_Exercise goal:_
Each line of the data below that contains "will" must be copied.

Data records
********************

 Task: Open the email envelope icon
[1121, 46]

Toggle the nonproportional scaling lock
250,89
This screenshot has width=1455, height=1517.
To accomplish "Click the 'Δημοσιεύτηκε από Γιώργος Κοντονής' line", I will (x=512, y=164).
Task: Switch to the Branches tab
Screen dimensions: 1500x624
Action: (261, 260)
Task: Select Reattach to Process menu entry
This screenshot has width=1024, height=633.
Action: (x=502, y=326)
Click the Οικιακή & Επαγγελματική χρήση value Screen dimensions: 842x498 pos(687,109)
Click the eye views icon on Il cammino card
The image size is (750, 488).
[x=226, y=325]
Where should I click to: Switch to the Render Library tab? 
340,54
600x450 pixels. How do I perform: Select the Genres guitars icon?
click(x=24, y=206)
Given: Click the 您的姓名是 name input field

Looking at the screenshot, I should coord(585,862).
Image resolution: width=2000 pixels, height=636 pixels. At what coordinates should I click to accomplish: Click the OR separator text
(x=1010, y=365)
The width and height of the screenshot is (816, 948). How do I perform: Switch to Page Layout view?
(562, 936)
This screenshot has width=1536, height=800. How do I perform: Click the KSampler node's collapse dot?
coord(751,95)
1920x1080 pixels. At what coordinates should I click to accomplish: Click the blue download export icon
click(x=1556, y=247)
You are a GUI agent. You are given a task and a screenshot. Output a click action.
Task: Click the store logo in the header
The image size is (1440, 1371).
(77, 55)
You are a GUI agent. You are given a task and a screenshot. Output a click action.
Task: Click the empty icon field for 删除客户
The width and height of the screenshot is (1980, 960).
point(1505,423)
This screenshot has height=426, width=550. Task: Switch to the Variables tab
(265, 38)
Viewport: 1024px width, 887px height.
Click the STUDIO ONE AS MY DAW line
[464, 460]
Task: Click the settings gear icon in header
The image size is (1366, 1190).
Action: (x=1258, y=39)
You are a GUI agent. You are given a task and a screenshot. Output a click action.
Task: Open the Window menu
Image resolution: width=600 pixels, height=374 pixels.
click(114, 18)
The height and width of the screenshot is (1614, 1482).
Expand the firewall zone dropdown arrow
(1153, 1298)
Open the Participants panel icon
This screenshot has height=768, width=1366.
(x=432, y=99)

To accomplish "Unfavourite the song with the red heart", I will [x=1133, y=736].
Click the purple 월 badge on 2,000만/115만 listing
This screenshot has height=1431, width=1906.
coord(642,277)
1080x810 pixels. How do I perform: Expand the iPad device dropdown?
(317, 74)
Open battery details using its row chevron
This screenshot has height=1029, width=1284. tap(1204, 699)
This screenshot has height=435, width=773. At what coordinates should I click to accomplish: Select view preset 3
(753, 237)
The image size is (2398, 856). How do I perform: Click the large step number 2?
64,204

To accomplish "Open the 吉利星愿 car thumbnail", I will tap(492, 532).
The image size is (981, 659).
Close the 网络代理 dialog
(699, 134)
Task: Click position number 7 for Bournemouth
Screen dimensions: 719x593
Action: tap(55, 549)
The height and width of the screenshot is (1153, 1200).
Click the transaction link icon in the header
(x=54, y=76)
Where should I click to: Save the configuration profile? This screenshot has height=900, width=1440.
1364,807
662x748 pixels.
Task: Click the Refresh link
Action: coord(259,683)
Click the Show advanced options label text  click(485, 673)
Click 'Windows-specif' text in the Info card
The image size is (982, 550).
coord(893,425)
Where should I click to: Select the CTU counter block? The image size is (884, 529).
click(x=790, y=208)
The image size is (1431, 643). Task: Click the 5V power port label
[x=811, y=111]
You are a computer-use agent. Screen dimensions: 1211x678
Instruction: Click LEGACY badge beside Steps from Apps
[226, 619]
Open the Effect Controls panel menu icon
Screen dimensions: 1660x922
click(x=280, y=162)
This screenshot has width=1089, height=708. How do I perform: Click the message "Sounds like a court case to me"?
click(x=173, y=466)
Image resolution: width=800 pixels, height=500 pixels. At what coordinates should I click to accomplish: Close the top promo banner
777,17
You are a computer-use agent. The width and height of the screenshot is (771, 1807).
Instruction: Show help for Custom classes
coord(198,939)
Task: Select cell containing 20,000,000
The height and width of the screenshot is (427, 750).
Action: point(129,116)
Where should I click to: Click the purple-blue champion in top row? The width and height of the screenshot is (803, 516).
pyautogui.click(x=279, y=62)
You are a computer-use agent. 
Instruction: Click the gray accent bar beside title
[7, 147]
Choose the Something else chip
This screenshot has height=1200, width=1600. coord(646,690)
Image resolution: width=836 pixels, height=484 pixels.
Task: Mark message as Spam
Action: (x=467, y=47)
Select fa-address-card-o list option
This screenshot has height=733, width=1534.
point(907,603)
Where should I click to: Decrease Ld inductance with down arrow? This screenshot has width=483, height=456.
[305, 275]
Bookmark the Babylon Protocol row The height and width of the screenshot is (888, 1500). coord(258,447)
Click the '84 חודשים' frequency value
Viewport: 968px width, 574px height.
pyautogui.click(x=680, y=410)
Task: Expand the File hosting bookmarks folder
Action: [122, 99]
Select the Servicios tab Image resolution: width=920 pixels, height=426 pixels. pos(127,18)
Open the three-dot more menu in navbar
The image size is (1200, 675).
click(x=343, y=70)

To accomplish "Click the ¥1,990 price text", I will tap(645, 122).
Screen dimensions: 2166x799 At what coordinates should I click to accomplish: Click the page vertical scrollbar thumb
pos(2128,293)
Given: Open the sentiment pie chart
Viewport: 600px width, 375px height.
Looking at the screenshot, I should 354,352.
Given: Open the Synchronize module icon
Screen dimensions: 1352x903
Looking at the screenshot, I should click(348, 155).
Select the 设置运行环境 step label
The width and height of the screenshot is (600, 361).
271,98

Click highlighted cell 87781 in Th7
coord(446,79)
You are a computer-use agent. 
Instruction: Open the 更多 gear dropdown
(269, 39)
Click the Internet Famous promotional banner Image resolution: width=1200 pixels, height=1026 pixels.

********************

_Solution to the problem:_
To accomplish "Click the 'Δημοσιεύτηκε από Γιώργος Κοντονής' line", I will (x=512, y=164).
To accomplish "Unfavourite the song with the red heart", I will [x=1133, y=736].
To accomplish "Open the 吉利星愿 car thumbnail", I will tap(492, 532).
To accomplish "Click the ¥1,990 price text", I will tap(645, 122).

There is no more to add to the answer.